Na semana passada, num discurso na 76.ª Assembleia Geral da ONU, o primeiro-ministro britânico, Boris Johnson, disse que a COP26 “tem de ser um ponto de viragem para a humanidade".

O pouco entusiasmo do primeiro-ministro australiano com a cimeira de Glasgow está relacionado com o facto de a Austrália ser um dos maiores poluidores do mundo em valores per capita

Segundo um estudo de 2019 da organização Climate Analytics, se os projectos do Governo australiano para a expansão dos combustíveis fósseis se concretizarem — e se o resto do mundo adoptar, entretanto, medidas de combate às alterações climáticas consistentes com o Acordo de Paris —, a Austrália poderá ser responsável por 17% das emissões globais em 2030.

Em Julho, um relatório das Nações Unidas pôs a Austrália no último lugar, em mais de 170 países, numa avaliação sobre o ritmo das medidas de combate às alterações climáticas.

Na época de incêndios de 2019 e 2020, a Austrália teve o seu segundo Verão mais quente desde que há registos, com uma temperatura 1,88 graus acima da média.

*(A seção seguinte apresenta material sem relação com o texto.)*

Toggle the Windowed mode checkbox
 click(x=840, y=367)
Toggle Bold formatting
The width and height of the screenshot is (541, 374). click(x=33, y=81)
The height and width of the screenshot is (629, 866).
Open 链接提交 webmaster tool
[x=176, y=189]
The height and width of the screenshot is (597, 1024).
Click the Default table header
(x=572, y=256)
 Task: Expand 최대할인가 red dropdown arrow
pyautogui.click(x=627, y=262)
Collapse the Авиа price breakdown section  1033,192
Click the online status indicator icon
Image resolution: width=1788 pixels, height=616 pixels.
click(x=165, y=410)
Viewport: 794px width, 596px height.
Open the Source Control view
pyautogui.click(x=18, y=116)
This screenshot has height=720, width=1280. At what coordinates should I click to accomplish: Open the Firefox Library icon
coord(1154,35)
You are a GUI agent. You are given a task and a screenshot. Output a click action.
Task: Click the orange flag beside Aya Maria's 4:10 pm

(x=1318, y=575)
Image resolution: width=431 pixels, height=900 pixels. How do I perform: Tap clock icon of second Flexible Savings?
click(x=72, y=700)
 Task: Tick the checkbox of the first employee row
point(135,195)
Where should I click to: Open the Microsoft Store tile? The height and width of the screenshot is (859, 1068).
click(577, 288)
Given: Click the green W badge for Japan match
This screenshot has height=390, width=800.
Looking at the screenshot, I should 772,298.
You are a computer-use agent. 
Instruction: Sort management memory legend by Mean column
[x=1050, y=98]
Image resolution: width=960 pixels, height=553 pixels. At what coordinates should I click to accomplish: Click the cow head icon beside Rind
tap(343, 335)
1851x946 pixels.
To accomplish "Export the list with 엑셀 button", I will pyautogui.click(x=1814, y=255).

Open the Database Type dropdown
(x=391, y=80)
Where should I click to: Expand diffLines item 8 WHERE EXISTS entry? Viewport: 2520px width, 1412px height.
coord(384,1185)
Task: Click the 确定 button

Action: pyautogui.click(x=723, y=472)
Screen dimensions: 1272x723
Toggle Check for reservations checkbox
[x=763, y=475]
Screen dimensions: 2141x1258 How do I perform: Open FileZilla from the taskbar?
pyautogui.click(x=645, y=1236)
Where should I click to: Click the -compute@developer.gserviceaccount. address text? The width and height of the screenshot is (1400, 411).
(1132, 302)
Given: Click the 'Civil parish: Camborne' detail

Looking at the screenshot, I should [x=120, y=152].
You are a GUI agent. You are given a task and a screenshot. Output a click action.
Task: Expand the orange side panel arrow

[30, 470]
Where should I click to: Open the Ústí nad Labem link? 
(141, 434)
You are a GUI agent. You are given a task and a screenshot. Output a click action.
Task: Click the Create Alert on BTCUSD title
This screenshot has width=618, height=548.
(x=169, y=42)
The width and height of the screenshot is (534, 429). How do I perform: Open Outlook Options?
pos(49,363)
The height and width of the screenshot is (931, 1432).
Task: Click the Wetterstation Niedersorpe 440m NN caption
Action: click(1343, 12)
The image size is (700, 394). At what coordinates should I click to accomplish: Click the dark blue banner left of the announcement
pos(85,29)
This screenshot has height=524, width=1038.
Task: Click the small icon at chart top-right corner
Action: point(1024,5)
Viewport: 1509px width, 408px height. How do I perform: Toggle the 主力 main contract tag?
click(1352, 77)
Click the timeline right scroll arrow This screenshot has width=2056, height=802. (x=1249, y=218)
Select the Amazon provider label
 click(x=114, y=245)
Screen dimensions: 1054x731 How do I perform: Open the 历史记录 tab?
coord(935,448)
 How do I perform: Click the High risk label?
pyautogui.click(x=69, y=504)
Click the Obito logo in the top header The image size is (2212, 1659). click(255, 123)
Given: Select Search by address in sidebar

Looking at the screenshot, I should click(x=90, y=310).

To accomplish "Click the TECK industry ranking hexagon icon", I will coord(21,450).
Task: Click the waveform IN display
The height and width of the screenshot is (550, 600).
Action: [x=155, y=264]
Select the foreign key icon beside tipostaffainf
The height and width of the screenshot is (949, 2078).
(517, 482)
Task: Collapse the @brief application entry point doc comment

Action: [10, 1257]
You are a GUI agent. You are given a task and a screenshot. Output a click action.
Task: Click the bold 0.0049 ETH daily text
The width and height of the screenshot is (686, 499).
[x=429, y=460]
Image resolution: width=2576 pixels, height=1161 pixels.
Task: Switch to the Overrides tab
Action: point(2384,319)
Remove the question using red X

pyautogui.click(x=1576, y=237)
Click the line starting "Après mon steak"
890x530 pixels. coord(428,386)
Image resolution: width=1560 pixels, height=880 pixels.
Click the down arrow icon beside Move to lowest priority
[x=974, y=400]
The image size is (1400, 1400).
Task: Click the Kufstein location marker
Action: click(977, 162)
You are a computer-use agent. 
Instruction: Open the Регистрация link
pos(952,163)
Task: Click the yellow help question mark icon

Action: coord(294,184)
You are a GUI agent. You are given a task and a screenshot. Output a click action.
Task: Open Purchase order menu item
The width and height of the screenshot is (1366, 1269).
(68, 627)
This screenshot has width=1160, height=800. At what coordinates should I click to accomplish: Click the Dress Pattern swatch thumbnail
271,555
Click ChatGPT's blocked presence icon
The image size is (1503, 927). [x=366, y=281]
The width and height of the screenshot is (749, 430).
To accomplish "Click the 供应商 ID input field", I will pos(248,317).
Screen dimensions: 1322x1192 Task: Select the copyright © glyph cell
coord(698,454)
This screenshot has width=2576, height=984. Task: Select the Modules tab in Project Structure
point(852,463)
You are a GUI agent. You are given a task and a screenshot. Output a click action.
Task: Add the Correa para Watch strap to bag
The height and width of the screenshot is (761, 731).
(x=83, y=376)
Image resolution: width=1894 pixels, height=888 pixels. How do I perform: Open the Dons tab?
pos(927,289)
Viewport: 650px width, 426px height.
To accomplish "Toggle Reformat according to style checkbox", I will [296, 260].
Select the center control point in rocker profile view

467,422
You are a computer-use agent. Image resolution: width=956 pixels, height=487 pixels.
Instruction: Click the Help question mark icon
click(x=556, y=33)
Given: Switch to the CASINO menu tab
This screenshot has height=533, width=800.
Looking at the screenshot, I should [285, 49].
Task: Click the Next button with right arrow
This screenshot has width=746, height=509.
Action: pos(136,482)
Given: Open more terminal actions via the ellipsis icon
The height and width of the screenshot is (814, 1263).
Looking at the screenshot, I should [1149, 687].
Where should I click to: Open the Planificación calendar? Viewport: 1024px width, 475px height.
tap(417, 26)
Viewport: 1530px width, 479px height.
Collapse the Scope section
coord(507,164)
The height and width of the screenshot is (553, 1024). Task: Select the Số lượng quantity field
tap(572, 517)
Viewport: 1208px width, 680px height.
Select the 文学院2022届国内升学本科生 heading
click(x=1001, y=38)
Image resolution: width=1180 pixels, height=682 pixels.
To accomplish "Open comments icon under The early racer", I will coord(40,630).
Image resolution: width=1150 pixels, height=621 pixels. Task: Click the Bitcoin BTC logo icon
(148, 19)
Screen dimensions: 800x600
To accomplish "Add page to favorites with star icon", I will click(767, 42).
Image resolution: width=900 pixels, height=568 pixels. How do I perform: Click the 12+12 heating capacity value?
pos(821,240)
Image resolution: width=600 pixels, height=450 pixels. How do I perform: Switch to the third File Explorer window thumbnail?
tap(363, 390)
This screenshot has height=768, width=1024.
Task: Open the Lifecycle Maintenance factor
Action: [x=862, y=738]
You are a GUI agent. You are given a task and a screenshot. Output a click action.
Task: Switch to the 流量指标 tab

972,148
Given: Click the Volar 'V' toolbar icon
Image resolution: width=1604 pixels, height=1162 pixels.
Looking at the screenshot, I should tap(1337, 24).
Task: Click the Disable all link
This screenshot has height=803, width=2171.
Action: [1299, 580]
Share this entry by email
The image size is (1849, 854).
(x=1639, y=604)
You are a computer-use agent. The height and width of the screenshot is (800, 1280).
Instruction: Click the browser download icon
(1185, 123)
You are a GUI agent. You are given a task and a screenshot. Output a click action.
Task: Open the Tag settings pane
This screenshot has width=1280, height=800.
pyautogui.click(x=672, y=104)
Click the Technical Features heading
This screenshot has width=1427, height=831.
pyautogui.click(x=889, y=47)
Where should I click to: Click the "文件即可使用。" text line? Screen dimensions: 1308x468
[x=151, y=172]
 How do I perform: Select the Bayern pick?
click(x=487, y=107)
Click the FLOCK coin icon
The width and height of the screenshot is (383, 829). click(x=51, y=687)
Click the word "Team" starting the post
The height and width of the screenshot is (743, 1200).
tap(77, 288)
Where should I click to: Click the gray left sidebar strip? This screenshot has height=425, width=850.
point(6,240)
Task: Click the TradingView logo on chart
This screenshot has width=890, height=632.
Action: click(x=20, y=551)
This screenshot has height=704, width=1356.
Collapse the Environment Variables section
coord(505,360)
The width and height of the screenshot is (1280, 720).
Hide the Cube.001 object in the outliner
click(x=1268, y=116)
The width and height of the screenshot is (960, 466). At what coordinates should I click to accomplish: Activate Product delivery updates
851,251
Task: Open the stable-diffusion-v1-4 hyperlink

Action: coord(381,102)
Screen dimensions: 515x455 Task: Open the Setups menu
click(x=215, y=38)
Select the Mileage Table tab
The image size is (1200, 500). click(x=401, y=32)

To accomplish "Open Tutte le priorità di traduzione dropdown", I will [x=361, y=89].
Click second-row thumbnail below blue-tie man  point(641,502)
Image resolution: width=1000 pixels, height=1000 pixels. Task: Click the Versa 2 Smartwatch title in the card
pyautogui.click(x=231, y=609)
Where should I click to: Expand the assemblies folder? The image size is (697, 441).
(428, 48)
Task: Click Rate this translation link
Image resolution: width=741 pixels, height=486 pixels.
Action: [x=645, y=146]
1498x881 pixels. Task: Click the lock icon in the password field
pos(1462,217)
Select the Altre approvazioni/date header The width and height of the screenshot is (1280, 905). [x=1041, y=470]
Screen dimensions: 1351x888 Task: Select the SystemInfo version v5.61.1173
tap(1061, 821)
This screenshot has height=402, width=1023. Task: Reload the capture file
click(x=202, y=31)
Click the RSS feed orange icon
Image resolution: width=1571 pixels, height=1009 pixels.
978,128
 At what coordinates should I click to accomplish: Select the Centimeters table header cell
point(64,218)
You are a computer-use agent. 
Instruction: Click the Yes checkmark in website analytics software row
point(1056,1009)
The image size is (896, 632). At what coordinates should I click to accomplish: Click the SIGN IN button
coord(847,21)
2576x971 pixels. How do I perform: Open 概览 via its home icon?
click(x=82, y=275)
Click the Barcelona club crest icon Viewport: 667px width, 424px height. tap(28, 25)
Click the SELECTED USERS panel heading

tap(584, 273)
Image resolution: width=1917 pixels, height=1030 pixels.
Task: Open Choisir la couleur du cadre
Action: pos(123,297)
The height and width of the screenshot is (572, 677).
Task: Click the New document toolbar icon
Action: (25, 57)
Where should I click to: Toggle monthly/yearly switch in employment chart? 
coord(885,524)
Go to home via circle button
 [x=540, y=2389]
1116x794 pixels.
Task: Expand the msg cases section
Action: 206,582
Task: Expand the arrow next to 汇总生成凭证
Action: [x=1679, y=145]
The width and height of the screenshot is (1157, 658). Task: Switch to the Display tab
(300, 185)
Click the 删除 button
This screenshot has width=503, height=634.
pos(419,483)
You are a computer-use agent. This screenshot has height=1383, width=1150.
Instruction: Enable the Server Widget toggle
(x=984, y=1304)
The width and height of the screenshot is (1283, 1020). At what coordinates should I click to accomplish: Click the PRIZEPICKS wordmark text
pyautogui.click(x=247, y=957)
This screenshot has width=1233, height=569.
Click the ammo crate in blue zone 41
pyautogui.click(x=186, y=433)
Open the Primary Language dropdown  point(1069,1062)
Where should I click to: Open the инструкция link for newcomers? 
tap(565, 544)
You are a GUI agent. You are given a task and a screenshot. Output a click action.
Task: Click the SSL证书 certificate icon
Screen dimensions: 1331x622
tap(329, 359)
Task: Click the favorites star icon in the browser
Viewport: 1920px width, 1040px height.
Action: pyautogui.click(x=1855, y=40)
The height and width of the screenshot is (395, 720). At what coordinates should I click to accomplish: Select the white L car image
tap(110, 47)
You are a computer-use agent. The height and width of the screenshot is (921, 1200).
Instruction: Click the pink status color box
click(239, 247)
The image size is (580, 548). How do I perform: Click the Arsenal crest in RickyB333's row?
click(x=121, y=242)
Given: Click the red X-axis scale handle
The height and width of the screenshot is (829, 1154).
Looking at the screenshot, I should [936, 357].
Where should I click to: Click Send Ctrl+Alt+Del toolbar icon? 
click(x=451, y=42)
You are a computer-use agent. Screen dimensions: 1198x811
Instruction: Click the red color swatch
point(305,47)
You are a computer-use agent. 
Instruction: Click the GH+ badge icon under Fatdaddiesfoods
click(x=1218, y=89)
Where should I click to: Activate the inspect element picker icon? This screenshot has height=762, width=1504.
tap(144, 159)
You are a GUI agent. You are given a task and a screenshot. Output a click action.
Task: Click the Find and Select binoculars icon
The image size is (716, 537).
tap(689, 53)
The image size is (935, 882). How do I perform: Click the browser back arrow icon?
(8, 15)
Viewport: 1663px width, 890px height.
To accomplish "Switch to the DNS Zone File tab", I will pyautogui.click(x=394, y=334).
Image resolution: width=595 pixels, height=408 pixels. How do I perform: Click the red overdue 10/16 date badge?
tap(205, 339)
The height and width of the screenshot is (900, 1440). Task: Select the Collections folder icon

O Verão mais quente tinha sido registado na época anterior, com uma temperatura 2,14 graus acima da média — uma tendência de subida que começou a verificar-se a partir da década de 1950.

Segundo o Instituto de Meteorologia australiano, se a subida na Austrália prosseguir a um ritmo acima da média global, é possível que o país registe um aquecimento de 4 graus em 2100 — mais do dobro do aquecimento verificado no Verão de 2019 e 2020, quando o calor provocou uma onda de incêndios florestais que fez arder uma área superior à de todo o território continental português.